• WORK ITEM
Below are records; output exactly the lines from the one with "Task: Open the Арсенал team link" through their final line.
· · · · ·
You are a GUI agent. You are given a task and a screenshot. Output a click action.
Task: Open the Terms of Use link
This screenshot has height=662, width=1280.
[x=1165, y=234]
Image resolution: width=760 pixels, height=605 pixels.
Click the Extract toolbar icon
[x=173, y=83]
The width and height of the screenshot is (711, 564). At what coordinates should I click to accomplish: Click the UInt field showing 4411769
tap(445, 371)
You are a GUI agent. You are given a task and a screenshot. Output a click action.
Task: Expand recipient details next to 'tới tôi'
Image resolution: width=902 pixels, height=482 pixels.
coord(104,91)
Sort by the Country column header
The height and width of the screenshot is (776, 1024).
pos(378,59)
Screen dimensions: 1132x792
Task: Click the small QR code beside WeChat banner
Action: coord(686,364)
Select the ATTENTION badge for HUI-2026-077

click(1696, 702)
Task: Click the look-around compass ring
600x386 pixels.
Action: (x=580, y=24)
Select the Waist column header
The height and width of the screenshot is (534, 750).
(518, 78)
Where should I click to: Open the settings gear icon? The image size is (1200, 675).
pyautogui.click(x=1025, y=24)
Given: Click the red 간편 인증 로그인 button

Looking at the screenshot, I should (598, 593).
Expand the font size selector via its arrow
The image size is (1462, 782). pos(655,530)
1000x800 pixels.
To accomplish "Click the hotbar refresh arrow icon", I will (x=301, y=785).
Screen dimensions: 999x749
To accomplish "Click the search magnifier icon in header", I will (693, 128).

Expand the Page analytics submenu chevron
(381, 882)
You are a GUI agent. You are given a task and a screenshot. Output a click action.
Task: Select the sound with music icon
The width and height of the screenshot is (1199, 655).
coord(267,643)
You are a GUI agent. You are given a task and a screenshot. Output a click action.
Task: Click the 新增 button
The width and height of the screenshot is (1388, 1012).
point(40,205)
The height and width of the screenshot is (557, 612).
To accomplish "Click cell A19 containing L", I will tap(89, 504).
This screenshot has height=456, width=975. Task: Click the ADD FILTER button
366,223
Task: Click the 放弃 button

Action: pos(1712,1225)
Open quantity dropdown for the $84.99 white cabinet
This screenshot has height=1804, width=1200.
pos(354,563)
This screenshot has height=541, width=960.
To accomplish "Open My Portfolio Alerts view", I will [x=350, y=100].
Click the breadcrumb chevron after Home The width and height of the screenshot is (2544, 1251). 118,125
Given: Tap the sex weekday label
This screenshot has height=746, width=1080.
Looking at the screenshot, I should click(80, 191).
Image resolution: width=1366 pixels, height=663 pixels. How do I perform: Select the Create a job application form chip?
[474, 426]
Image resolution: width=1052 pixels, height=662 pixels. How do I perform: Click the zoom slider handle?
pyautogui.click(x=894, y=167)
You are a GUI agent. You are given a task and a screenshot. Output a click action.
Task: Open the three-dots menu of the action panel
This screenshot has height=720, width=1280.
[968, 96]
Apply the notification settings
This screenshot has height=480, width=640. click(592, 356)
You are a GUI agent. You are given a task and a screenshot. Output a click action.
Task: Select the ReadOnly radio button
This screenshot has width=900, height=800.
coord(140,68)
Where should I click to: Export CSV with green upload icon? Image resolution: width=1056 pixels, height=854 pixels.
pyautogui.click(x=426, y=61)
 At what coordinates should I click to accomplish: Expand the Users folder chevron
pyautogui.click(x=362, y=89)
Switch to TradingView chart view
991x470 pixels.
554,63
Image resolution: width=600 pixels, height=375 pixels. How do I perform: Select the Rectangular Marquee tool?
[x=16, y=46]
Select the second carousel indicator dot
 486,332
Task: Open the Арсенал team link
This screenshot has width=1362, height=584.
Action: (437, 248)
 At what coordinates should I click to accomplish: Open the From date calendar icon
· · · · ·
• RESPONSE BOX
Task: Open the Арсенал team link
This screenshot has width=1362, height=584.
Action: (437, 248)
 At what coordinates should I click to accomplish: Open the From date calendar icon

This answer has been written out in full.